:: Collected data ::
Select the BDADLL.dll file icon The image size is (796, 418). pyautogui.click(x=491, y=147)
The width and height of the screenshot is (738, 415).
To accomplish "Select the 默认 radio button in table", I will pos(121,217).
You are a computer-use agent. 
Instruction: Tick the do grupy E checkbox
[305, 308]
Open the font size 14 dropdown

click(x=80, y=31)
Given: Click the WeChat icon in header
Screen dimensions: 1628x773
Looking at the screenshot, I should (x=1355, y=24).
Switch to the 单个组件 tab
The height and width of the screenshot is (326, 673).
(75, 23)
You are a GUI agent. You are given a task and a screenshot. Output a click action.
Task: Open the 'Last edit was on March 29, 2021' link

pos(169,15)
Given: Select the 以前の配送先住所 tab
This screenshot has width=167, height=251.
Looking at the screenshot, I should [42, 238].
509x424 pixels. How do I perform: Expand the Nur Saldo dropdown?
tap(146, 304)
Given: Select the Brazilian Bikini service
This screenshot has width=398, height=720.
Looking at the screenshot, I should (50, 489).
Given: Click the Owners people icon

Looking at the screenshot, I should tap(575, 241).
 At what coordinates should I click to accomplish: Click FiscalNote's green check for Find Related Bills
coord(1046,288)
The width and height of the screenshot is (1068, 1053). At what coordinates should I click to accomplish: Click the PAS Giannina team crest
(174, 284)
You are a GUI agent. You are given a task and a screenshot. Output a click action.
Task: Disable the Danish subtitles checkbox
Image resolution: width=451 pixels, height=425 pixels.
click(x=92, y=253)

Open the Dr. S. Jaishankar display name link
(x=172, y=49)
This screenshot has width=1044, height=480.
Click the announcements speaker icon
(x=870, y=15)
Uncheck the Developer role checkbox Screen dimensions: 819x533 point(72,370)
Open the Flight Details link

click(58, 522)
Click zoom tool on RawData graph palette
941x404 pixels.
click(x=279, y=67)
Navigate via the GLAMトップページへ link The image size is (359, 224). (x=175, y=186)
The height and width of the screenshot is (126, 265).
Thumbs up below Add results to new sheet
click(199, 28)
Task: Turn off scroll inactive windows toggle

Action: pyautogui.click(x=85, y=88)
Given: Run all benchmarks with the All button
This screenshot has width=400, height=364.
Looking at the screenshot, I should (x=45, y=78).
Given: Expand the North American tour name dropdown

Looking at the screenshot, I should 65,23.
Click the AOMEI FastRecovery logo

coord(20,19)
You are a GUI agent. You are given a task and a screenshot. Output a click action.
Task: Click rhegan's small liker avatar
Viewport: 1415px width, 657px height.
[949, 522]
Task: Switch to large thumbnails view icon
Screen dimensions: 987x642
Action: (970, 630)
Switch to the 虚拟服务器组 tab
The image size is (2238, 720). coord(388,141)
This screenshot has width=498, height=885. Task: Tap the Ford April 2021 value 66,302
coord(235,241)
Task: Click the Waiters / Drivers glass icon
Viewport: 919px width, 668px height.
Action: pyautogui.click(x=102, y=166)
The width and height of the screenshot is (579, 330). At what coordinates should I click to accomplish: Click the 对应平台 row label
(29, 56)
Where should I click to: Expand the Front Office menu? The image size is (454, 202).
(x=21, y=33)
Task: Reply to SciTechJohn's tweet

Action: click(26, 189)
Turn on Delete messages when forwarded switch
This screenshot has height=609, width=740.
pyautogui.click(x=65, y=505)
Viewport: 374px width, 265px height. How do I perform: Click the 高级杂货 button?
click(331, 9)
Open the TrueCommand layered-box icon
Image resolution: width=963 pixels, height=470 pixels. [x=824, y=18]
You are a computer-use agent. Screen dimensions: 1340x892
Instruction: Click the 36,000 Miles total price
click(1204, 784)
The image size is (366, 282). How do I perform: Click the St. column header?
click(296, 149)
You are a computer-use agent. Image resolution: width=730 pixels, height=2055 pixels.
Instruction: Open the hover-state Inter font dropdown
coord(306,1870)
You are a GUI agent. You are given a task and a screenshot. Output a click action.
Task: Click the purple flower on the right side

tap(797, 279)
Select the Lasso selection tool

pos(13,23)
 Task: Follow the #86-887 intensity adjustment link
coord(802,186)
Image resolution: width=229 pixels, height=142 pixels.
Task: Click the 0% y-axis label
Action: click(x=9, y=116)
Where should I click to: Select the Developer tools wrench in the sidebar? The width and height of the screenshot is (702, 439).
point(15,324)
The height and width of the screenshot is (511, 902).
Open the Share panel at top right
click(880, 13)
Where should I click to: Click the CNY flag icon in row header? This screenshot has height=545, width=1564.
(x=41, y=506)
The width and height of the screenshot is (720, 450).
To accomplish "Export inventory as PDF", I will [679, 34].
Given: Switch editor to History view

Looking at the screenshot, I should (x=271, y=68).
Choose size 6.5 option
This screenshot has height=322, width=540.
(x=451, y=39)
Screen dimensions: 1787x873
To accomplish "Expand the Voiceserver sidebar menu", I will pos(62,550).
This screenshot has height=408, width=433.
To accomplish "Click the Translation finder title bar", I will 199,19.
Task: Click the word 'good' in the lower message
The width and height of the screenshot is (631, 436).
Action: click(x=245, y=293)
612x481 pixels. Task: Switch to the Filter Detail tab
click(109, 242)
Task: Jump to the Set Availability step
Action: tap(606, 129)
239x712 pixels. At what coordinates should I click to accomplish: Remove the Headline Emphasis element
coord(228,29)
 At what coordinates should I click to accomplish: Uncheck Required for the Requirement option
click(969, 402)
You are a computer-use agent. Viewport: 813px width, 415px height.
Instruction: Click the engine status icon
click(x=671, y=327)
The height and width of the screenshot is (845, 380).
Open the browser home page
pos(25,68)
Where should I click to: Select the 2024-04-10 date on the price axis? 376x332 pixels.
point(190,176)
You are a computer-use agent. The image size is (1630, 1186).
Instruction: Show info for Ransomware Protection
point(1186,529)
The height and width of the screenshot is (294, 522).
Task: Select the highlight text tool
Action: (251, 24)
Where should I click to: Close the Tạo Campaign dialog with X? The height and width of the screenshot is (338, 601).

:: Task item ::
Retype only this portion of the data above: the line containing "Instruction: Open the", the line containing "The height and width of the screenshot is (511, 902).", and all lines between them, exactly.

:: Result of this task ::
Instruction: Open the hover-state Inter font dropdown
coord(306,1870)
You are a GUI agent. You are given a task and a screenshot. Output a click action.
Task: Click the purple flower on the right side

tap(797, 279)
Select the Lasso selection tool

pos(13,23)
 Task: Follow the #86-887 intensity adjustment link
coord(802,186)
Image resolution: width=229 pixels, height=142 pixels.
Task: Click the 0% y-axis label
Action: click(x=9, y=116)
Where should I click to: Select the Developer tools wrench in the sidebar? The width and height of the screenshot is (702, 439).
point(15,324)
The height and width of the screenshot is (511, 902).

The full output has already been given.